Question

If $$\mathrm{f}(\mathrm{x})=\left\{\begin{array}{l}\mathrm{a}^{2}\cos^{2}\mathrm{x}+\mathrm{b}^{2}\sin^{2}\mathrm{x},\mathrm{x}\leq 0\\\mathrm{e}^{\mathrm{a}\mathrm{x}+\mathrm{b}},\mathrm{x}>0\end{array}\right.$$ is continuous at $$\mathrm{x}=0$$ then
A
$$2\log|\mathrm{a}|=\mathrm{b}$$
B
$$2\log|\mathrm{b}|=\mathrm{e}$$
C
$$\log a=2\log|\mathrm{b}|$$
D
$$\mathrm{a}=\mathrm{b}$$

Answer

**step1** Understanding the concept of continuity

For a function $$f(x)$$ to be continuous at a specific point, say $$x=c$$, three main conditions must be satisfied:
1. The function must be defined at that point, meaning $$f(c)$$ exists.
2. The limit of the function as $$x$$ approaches $$c$$ from the left side must exist, i.e., $$\lim_{x \to c^-} f(x)$$.
3. The limit of the function as $$x$$ approaches $$c$$ from the right side must exist, i.e., $$\lim_{x \to c^+} f(x)$$.
4. All these values must be equal: $$f(c) = \lim_{x \to c^-} f(x) = \lim_{x \to c^+} f(x)$$.
In this problem, we are asked to ensure the given piecewise function is continuous at the point $$x=0$$.

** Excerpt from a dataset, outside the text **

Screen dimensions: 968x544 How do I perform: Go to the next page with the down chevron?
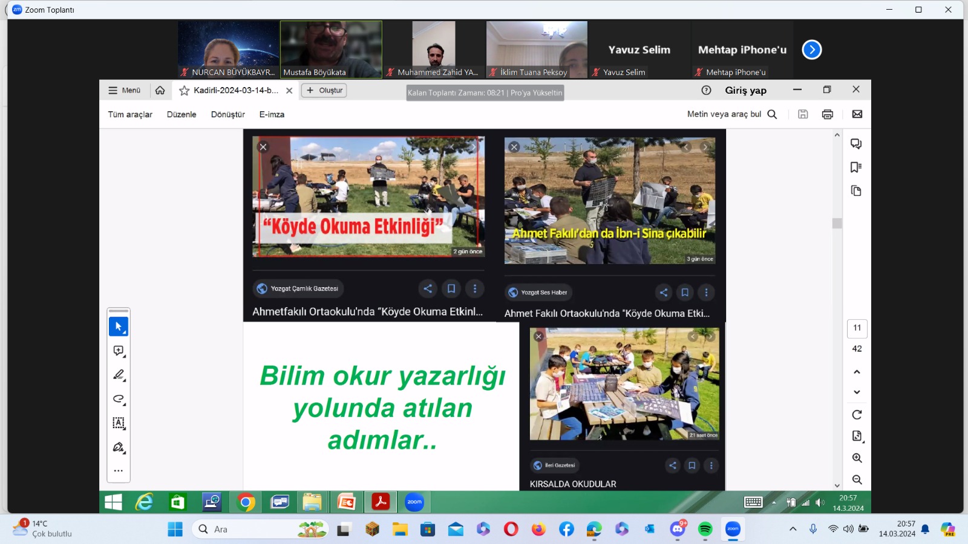point(857,392)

**step2** Calculating the function value at x=0

The definition of the function for $$x \le 0$$ is given by $$f(x) = a^2\cos^2 x + b^2\sin^2 x$$. To find $$f(0)$$, we substitute $$x=0$$ into this expression:
$$f(0) = a^2\cos^2(0) + b^2\sin^2(0)$$
We know from trigonometry that $$\cos(0) = 1$$ and $$\sin(0) = 0$$.
Substituting these values:
$$f(0) = a^2(1)^2 + b^2(0)^2$$
$$f(0) = a^2(1) + b^2(0)$$
$$f(0) = a^2 + 0$$
$$f(0) = a^2$$

**step3** Calculating the left-hand limit at x=0

To find the left-hand limit at $$x=0$$, we use the part of the function defined for $$x \le 0$$:
$$\lim_{x \to 0^-} f(x) = \lim_{x \to 0^-} (a^2\cos^2 x + b^2\sin^2 x)$$
Since the expression $$a^2\cos^2 x + b^2\sin^2 x$$ is a continuous function (being a sum of continuous functions) at $$x=0$$, we can directly substitute $$x=0$$ to evaluate the limit:
$$\lim_{x \to 0^-} f(x) = a^2\cos^2(0) + b^2\sin^2(0)$$
Using $$\cos(0) = 1$$ and $$\sin(0) = 0$$:
$$\lim_{x \to 0^-} f(x) = a^2(1)^2 + b^2(0)^2$$
$$\lim_{x \to 0^-} f(x) = a^2(1) + b^2(0)$$
$$\lim_{x \to 0^-} f(x) = a^2 + 0$$
$$\lim_{x \to 0^-} f(x) = a^2$$

**step4** Calculating the right-hand limit at x=0

To find the right-hand limit at $$x=0$$, we use the part of the function defined for $$x > 0$$:
$$\lim_{x \to 0^+} f(x) = \lim_{x \to 0^+} e^{ax+b}$$
The exponential function $$e^{ax+b}$$ is continuous for all real values of $$x$$. Therefore, we can directly substitute $$x=0$$ into the expression to evaluate the limit:
$$\lim_{x \to 0^+} f(x) = e^{a(0)+b}$$
$$\lim_{x \to 0^+} f(x) = e^{0+b}$$
$$\lim_{x \to 0^+} f(x) = e^b$$

**step5** Equating the limits and function value for continuity

For the function $$f(x)$$ to be continuous at $$x=0$$, the values obtained in the previous steps must be equal:
$$f(0) = \lim_{x \to 0^-} f(x) = \lim_{x \to 0^+} f(x)$$
Substituting the calculated values:
$$a^2 = a^2 = e^b$$
This gives us the essential condition for continuity:
$$a^2 = e^b$$

**step6** Solving for the relationship between 'a' and 'b'

We have the equation $$a^2 = e^b$$. To establish a relationship between 'a' and 'b', we can take the natural logarithm (often denoted as 'ln' or 'log' in higher mathematics when 'e' is involved) of both sides of the equation.
$$\ln(a^2) = \ln(e^b)$$
Using the logarithm property $$\ln(X^Y) = Y\ln(X)$$ and $$\ln(e^Y) = Y$$:
For $$\ln(a^2)$$, since $$a^2$$ is always non-negative, but 'a' itself can be negative, we write it as $$2\ln|a|$$. Note that if $$a=0$$, then $$a^2=0$$, but $$e^b$$ can never be zero, so $$a \neq 0$$. This means $$\ln|a|$$ is always defined.
For $$\ln(e^b)$$, it simplifies to $$b$$.
Therefore, the equation becomes:
$$2\ln|a| = b$$
This result matches option A, assuming 'log' in the options refers to the natural logarithm ('ln').